Mon passage à l’Ecole de Guerre a renforcé ma conviction qu’en toute chose, il faut rester humble. Là, nous avons visité les bases atomiques, les avions porteurs de bombes atomiques. Nous simulions les plus grandes guerres du monde avec comme protagonistes les puissances du Pacte de Varsovie et celles de l’OTAN. Dans cette ambiance surréaliste, le directeur de cette institution, un Amiral, nous a donné quelques conseils. «Travaillez très sérieusement, nous a-t-il dit, vous êtes préparés à faire la guerre. Mais je vous prie d’être attentif à ce que je vais vous dire. Ne vous prenez jamais au sérieux !».

Je pense que dans mon comportement de tous les jours, je suis un faux naïf. La considération et le respect que je porte à l’autre sont très souvent mal interprétés ; ils ne sont jamais feints. Quel que soit l’acte posé par l’autre, je m’interdis un certain type de discours à son endroit. En outrepassant cette réserve, moi-même ainsi que ceux qui me connaissent bien ne me reconnaîtront plus.

Quand on a eu le privilège de présider aux destinées d’un pays comme le nôtre, il faut avoir une bonne dose d’humilité et de bon sens. Chaque jour, vous devez dire que vous n’êtes pas forcément le meilleur qui serait arrivé aux affaires par voie de concours académique. C’est la voie du destin, certes, mais vous restez quand même un homme avec ses qualités et ses défauts.

 

Est-ce là l’explication de votre grande capacité d’écoute ?

C’est curieux, tout le monde dit que j’écoute beaucoup. Honnêtement, moi je crois plutôt que je parle beaucoup. Je ne sais pas trop à quoi cette impression tient. Mais au-delà, il faut dire que, un jour, un pays et un homme se sont rencontrés.

En 2002, je me présente aux élections en me disant que je pourrai apporter une petite pierre à l’édification de notre pays. Je suis élu.

Je m’entoure d’une équipe avec pour mot d’ordre de réaliser ce pour quoi nous sommes là. Au bout de cinq ans, on a relevé le défi. Je me dis encore que nous pouvons faire plus car les conditions ne sont pas plus défavorables qu’en 2002. Il y a des choses à finir. Je me suis à nouveau présenté devant les électeurs qui m’ont renouvelé leur confiance.

EXERCICES À RÉSOUDRE:
A) Condensez en trois phrases au plus le paragraphe de l'entretien qui commence par « Mon passage à l'Ecole de Guerre », en gardant ses faits principaux.
B) Recopiez à l'identique, dans l'entretien, le passage allant de « C’est curieux, tout » jusqu'à « se sont rencontrés. » inclus.
Les items n'ont aucun rôle à jouer ici.

DONNÉES BRUTES:
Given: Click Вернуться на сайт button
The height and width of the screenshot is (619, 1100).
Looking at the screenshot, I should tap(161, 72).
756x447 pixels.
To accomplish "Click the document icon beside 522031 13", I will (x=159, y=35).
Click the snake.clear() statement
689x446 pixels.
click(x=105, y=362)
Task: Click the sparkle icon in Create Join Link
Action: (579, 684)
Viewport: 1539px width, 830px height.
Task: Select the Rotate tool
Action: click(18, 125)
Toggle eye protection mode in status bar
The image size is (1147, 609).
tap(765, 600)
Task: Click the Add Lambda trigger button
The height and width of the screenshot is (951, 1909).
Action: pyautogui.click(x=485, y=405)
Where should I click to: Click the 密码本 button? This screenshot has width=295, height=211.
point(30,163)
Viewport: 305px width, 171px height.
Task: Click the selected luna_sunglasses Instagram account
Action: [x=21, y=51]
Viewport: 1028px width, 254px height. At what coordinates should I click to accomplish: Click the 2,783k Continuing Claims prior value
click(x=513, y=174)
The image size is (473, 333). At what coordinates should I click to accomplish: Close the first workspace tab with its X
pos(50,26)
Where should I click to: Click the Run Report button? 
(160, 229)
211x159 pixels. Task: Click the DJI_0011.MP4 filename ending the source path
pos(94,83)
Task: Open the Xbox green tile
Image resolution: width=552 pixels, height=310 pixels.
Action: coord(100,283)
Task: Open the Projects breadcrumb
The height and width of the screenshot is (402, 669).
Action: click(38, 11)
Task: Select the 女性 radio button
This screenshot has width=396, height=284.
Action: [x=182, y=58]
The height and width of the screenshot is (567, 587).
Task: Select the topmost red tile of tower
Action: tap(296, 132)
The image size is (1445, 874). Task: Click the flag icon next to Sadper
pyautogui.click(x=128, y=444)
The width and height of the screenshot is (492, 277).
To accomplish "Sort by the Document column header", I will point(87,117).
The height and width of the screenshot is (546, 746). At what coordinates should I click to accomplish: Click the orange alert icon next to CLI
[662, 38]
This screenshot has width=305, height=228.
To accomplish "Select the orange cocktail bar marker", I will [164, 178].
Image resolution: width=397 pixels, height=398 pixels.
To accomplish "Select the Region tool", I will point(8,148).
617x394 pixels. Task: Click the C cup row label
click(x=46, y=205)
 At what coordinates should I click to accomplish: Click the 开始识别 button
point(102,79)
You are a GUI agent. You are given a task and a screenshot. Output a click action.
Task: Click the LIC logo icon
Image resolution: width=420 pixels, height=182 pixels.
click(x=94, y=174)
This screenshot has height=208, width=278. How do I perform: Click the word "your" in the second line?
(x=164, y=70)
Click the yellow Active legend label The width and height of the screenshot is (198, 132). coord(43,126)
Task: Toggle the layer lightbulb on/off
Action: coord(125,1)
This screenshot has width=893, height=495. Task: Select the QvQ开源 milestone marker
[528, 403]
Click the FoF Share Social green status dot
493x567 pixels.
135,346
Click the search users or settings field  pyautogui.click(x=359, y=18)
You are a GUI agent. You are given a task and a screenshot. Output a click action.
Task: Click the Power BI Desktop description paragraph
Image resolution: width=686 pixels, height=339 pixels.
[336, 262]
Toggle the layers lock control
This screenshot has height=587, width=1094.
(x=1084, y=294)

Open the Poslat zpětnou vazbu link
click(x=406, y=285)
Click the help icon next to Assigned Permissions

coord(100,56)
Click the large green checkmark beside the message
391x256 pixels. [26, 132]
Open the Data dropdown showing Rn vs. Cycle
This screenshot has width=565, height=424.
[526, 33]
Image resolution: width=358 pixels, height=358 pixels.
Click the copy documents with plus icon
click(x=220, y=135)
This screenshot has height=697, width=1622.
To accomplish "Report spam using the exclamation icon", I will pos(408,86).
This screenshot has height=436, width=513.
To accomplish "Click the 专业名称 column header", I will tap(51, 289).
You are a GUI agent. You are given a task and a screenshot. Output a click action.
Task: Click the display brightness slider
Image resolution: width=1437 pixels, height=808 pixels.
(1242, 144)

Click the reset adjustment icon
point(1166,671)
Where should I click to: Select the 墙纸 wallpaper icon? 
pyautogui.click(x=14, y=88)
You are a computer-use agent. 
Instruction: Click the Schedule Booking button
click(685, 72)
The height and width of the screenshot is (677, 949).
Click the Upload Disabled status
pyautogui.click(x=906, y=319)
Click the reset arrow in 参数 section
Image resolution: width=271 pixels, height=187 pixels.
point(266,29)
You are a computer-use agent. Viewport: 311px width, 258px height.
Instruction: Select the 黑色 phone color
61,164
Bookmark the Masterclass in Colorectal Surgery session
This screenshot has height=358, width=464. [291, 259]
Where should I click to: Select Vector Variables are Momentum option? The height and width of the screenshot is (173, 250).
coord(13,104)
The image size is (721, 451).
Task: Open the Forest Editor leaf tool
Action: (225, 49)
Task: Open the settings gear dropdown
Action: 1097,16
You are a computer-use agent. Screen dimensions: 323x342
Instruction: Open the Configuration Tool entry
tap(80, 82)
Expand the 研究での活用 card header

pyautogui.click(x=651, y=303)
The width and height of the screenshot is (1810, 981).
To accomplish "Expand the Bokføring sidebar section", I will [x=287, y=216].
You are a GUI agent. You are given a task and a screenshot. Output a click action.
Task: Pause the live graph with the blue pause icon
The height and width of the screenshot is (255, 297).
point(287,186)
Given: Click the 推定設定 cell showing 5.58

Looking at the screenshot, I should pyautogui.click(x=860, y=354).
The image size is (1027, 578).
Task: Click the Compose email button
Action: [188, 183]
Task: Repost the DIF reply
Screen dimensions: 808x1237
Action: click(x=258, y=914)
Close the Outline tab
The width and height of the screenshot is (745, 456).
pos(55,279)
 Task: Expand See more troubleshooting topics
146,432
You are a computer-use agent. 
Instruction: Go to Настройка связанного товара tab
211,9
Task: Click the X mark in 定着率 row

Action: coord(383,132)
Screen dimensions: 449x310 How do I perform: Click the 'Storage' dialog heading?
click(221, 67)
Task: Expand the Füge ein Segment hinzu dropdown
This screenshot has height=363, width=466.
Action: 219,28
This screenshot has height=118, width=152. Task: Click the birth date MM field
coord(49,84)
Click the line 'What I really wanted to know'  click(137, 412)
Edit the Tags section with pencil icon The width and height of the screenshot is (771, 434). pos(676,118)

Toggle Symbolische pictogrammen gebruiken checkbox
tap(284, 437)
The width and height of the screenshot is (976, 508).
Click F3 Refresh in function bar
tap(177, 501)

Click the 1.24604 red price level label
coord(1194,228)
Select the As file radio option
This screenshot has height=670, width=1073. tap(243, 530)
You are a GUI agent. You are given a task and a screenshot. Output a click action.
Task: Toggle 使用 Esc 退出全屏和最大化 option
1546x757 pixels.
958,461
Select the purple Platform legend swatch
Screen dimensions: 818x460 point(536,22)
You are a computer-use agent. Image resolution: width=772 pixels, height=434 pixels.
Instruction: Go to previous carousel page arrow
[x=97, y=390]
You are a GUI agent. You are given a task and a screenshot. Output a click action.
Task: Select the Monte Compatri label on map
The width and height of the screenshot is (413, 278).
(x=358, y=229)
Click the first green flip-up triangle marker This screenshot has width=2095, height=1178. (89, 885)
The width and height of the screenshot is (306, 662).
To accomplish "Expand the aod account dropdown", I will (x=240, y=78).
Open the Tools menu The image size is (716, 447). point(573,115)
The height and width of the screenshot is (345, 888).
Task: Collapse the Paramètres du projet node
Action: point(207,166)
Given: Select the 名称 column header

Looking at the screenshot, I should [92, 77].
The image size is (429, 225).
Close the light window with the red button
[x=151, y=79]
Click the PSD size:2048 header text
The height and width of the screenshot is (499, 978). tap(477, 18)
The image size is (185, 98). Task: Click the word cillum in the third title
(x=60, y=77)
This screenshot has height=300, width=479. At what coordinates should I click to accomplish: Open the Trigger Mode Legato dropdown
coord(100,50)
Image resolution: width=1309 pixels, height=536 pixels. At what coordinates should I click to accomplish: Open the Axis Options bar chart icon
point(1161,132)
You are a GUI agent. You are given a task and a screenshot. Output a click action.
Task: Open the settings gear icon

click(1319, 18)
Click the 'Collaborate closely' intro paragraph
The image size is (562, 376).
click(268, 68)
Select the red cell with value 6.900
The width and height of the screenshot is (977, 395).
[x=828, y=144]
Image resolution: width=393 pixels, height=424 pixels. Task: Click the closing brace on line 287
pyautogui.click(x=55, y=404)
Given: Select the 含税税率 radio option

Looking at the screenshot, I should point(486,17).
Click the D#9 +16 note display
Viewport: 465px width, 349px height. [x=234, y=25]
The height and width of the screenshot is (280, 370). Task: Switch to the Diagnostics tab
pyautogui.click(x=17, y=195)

RÉPONSES AUX EXERCICES:
A) Mon passage à l'Ecole de Guerre a renforcé ma conviction qu'il faut toujours rester humble. Nous y avons visité des bases atomiques et des avions porteurs de bombes atomiques, et simulé de très grandes guerres opposant les puissances du Pacte de Varsovie à celles de l'OTAN. Le directeur, un amiral, nous a recommandé de travailler très sérieusement, puisque nous étions préparés à faire la guerre, mais de ne jamais nous prendre au sérieux.

B)
C’est curieux, tout le monde dit que j’écoute beaucoup. Honnêtement, moi je crois plutôt que je parle beaucoup. Je ne sais pas trop à quoi cette impression tient. Mais au-delà, il faut dire que, un jour, un pays et un homme se sont rencontrés.